A chi gli ha chiesto se con la prossima manovra l'Italia rispetterà le regole europee, il premier ha poi risposto: "Che noia che barba, che barba che noia, sono tre anni che facciamo gli stessi discorsi. Ci sono delle regole che non condivido ma che rispetto, queste regole noi le rispettiamo tutte. Ancora una volta il deficit va giù, cerchiamo di fare le misure rispettose delle regole europee, ma lavoreremo per cambiarle".

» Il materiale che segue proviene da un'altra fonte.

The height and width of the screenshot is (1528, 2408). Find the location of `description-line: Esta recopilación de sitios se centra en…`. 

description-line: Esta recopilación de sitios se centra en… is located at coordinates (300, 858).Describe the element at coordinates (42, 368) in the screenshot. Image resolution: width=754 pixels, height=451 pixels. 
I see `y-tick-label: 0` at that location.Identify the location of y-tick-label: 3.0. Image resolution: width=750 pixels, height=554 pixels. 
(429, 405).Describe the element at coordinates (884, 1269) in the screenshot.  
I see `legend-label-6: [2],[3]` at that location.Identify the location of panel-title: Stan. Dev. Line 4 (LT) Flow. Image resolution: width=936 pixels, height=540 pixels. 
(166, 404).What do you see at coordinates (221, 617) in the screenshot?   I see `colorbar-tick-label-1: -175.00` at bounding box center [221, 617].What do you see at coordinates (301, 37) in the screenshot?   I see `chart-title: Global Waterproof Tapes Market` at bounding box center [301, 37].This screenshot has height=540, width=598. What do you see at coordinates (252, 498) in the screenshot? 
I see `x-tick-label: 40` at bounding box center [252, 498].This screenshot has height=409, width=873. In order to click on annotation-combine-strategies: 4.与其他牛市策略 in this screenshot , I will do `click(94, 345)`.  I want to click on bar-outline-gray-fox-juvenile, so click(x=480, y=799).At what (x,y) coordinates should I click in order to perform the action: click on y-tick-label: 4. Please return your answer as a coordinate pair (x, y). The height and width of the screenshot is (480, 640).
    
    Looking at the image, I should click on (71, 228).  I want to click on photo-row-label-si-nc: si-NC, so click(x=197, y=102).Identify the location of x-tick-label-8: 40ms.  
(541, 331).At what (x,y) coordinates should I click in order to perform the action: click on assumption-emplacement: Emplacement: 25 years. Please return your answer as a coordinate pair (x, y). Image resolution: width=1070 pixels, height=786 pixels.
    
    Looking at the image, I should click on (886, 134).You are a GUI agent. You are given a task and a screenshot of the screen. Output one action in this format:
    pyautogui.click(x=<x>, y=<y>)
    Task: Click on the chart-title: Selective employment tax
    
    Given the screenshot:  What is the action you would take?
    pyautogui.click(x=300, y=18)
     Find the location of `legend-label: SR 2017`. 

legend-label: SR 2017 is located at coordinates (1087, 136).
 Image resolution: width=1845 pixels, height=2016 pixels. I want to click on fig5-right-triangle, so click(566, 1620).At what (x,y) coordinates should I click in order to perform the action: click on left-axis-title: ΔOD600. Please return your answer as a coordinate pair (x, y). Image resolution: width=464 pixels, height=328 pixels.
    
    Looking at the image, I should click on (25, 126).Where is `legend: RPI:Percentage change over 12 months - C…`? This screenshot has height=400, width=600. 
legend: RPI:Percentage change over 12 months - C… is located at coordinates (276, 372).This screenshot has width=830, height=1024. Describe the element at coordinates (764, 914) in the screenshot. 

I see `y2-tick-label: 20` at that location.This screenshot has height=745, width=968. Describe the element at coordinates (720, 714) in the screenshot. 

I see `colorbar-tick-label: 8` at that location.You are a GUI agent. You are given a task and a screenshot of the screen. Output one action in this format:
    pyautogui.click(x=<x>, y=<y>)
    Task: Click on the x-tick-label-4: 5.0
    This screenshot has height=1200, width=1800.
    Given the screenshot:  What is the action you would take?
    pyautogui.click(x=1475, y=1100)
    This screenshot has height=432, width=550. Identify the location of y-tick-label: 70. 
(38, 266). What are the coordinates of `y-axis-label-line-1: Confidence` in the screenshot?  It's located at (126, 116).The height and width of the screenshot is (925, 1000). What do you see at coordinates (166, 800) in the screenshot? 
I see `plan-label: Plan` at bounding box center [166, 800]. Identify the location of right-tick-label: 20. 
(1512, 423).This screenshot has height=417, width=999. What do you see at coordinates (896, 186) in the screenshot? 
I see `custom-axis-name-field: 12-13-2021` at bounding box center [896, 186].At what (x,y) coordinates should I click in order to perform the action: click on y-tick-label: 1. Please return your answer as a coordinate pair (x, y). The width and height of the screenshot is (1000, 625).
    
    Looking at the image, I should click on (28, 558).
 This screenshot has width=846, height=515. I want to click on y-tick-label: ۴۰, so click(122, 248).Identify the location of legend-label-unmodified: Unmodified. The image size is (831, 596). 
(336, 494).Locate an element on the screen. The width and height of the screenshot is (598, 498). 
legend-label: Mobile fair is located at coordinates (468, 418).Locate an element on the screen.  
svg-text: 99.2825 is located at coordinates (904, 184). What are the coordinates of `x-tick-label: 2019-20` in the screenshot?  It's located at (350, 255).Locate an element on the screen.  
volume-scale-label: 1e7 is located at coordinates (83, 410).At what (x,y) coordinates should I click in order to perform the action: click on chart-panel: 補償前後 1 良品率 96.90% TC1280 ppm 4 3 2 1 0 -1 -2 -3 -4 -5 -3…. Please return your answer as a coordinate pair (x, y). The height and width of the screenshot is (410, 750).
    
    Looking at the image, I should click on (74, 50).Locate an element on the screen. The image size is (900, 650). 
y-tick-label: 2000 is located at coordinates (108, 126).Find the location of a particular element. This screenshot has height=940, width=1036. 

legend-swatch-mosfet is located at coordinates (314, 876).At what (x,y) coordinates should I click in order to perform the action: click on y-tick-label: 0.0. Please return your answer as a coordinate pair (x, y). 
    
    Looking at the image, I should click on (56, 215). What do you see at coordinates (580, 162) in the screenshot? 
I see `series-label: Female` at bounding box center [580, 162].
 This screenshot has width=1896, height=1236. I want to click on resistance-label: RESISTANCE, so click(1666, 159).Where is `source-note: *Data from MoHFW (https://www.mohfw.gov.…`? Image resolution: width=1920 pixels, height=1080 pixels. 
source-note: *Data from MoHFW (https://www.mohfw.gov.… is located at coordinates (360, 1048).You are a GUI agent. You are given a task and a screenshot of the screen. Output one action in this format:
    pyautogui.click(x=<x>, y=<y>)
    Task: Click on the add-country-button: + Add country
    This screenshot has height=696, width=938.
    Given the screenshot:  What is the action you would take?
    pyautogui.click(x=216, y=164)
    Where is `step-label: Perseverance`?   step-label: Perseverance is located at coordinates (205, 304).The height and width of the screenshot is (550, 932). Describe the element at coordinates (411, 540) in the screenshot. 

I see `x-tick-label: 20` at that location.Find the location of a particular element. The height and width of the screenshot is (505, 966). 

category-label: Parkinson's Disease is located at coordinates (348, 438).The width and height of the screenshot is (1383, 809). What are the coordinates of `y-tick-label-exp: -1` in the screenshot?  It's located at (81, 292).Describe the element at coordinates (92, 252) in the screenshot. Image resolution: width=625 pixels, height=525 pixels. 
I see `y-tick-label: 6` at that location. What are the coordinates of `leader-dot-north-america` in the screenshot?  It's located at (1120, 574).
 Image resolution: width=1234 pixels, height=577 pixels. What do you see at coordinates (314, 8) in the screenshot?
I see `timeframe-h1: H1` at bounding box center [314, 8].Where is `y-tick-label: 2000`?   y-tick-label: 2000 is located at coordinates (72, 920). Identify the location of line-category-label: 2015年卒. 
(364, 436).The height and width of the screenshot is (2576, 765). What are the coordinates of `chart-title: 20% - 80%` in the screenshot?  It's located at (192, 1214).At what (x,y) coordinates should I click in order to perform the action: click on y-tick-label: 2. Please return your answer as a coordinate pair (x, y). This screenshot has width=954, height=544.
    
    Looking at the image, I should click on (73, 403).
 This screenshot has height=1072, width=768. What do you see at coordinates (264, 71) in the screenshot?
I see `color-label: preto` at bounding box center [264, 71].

"Negli altri Paesi nessuno si preoccupa di cosa dirà Bruxelles - ha spiegato Renzi - La classe dirigente italiana deve vincere questa subalternità culturale alle regole di Bruxelles". Il premier ha ribadito che "i soldi per Amatrice è evidente che stanno fuori dalle regole europee. Con che faccia diciamo agli italiani che non mettiamo i soldi per mettere a posto le scuole perché Bruxelles non vuole? Se io dicessi una cosa del genere sarei preso in giro e aiuterei tutti quelli che odiano l'Europa, i populisti e i demagoghi. I soldi per l'immigrazione siano fuori dal patto di stabilità" dopo "che ci hanno lasciati soli a gestire" il fenomeno.

Il premier è tornato poi sulla questione del Ponte sullo Stretto: "Essendo ospite dell'azienda che è in causa con lo Stato per il Ponte sullo Stretto e chiede un risarcimento per centinaia di milioni - ha spiegato il presidente del Consiglio - ho detto: 'Se il ponte diventa lo strumento per unire Milano a Palermo e si collega la Calabria e la Sicilia rimesse a posto, dopo che il percorso per la banda larga è terminato, non è che siccome l'ha detto Berlusconi è sbagliato".

"Questa cultura dell'odio - ha chiosato Renzi - non l'ho mai condivisa". Per il premier, Berlusconi "è uno dei leader più longevi", ma "verrà ricordato più per ciò che non ha fatto che per quello che ha fatto". "Ora - ha aggiunto Renzi - conduce legittimamente una battaglia" per il no al referendum "per rientrare in pista lui e D'Alema".

Il premier ha poi rivolto al suo predecessore "dal profondo del cuore" gli auguri per gli ottanta anni che compirà domani, ai quali ha aggiunto quelli per Pier Luigi Bersani che anche domani festeggerà il compleanno.

Sul tema pensioni, Renzi ha assicurato che "Ci saranno le misure e non dipendono dalla trattativa con Bruxelles. Non saranno certo le misure super, iper miliardarie che chiedono giustamente i rappresentanti dei sindacati. Ci saranno con la logica dei piccoli passi".

"Se uno vuole andare in pensione qualche anno prima rispetto alle nuove regole della Fornero - ha spiegato il presidente del Consiglio - potrà farlo accettando una piccola penalizzazione dello stipendio, non potrà farlo gratis. Non viene rivoluzionato il quadro della Fornero, però si permetterà qualche piccolo scivolo, qualche possibile anticipo. Le minime oggi hanno una sorta di quattordicesima, riusciremo a dare qualche soldo in più a chi prende la minima".

Quanto al referendum, Renzi ha sottolineato che "Se questo referendum non passa sarà un problema in più per l'Italia, se passa saremo più forti a livello europeo".